SWANAGE Railway volunteers have gathered to mark the historic 40th anniversary of the start of restoration work.

Back in 1976 work started to restore the derelict and disused Swanage station.

The branch line from Wareham was closed and demolished in 1972.

Then teenagers, the railway preservation stalwarts are now aged in their 50s and still involved in the award-winning Swanage Railway.

Back in 1976, on Valentine’s Day, the members of the fledgling Swanage Railway Society moved into the boarded-up Victorian station building to start restoration work after obtaining a one-year lease from the Swanage Town Council.

Forty years on, some of those original railway restorers gathered on the platform at Swanage station to exchange stories and anecdotes about their historic work re-building the Swanage Railway.

Present were station porter Jonathan Burke, steam locomotive drivers Nigel Clark, Peter Frost, Bob McGaw and Nick Hanham, Neil Tatchell and carriage restorer Jeremy Weller.

Retired to his home town of Swanage, Mr Burke said: “Many people said it would never happen so it was good to gain access to Swanage station. The railway was very dear to my heart and it still is.”

Aged 14 in 1976, Nigel Clark, said: “My mother and father had been involved in previous attempts by the Isle of Purbeck Preservation Group to keep the railway open in the late 1960s. My dad later died in 1976 but I stayed involved with the railway as did my mother.”

He added: “We took the boards off the windows of Swanage station and gained access to the station with a lot of enthusiasm and felt that we were going to do it, which we have.”

Growing up in the village of Corfe Castle, the British Rail branch line from Wareham to Swanage was Peter Frost’s childhood playground with the railway staff being his friends. Aged 17 in 1976, Peter said he “leapt at the chance” to be involved in the restoration, adding: “We were able to recreate part of our history and rebuild the railway.”

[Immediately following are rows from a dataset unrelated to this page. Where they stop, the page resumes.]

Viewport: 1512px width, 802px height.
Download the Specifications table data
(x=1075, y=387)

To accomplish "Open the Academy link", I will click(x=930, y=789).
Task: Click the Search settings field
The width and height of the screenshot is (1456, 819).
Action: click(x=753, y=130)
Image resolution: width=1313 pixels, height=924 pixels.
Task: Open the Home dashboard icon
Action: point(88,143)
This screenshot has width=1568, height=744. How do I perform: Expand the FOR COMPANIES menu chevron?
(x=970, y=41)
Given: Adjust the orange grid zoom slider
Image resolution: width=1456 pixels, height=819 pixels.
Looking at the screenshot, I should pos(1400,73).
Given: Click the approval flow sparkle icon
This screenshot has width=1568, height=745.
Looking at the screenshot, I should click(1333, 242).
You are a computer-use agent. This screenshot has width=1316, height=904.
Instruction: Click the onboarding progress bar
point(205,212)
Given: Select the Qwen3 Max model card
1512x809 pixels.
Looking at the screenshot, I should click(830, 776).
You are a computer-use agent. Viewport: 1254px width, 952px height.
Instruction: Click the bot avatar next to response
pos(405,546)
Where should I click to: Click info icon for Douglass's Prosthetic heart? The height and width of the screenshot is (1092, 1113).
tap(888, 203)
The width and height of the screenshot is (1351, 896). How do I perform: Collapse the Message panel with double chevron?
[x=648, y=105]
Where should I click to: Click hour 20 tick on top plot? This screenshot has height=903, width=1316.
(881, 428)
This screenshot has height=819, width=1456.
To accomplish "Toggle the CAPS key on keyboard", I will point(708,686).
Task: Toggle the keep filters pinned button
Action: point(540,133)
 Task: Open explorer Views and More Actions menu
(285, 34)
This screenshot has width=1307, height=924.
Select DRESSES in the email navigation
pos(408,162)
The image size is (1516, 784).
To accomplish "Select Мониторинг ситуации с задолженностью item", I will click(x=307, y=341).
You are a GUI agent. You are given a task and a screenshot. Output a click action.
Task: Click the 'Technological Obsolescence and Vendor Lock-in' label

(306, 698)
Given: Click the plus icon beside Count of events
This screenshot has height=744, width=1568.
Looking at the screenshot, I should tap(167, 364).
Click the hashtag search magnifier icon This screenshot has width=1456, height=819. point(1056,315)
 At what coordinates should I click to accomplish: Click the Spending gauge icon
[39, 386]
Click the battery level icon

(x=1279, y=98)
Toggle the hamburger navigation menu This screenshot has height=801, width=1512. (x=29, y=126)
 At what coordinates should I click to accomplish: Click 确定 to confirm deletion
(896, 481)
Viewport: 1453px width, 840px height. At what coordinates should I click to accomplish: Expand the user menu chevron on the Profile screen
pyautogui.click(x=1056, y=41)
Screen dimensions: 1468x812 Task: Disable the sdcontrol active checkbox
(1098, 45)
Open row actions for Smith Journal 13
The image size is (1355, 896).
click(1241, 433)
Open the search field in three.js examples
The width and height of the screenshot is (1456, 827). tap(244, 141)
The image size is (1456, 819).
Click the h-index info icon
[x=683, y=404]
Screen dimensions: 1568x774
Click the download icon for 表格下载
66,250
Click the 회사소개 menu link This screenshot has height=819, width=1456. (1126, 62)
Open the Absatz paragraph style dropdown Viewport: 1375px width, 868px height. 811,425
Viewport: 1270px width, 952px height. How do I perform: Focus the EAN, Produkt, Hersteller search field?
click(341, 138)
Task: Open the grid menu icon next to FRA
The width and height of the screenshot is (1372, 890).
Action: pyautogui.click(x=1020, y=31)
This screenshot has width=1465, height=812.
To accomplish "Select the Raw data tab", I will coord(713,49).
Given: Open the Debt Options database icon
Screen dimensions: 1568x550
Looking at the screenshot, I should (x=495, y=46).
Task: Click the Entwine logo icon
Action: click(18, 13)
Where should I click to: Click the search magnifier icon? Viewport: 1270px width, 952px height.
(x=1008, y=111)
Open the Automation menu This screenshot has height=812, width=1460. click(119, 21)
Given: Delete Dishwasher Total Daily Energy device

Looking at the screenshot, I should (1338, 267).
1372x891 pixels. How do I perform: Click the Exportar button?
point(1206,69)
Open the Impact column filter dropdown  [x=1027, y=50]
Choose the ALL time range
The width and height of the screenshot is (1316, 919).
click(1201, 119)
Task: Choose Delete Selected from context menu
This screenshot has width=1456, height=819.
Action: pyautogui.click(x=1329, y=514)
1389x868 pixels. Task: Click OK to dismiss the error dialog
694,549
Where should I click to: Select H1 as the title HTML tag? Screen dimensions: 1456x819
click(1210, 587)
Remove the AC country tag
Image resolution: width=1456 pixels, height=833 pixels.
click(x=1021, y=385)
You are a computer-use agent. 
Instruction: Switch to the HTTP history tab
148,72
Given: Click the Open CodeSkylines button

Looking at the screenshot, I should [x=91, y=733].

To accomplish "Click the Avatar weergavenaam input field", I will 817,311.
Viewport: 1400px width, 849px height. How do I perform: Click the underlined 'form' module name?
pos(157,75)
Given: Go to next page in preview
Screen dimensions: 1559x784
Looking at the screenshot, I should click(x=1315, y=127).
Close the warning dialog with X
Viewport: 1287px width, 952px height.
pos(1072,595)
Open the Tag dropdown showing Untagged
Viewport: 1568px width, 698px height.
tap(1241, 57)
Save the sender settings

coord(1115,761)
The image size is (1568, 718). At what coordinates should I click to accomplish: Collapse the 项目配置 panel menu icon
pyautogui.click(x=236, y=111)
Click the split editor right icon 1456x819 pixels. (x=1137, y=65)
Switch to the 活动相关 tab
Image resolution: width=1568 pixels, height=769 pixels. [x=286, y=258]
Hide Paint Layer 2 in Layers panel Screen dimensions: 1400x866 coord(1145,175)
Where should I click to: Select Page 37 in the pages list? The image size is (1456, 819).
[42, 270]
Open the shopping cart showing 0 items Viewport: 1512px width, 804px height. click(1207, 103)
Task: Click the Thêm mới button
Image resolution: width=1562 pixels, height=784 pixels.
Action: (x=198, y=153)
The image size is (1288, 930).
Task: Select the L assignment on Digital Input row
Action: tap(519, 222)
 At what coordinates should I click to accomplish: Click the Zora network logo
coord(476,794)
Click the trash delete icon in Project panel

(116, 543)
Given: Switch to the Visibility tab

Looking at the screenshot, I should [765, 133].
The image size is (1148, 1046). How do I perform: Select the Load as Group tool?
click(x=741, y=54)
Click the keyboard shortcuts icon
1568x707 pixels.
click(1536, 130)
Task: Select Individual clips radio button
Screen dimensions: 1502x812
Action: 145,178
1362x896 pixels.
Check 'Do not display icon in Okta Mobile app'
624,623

Nick Hanham, was among the first volunteers to gain access to the Victorian-built station.

He said: “Back in 1976, we didn’t know what was in store, the battles we would fight, the hurdles we would overcome. We just carried on – relaying the track and bringing in the locomotives, carriages and other items by road needed to rebuild a railway.”

He added: “The Swanage Railway has been a huge part of our lives and the sacrifices have been worth it.

“The backing of our wives and girlfriends has kept us volunteering and pushing the Swanage Railway forward.”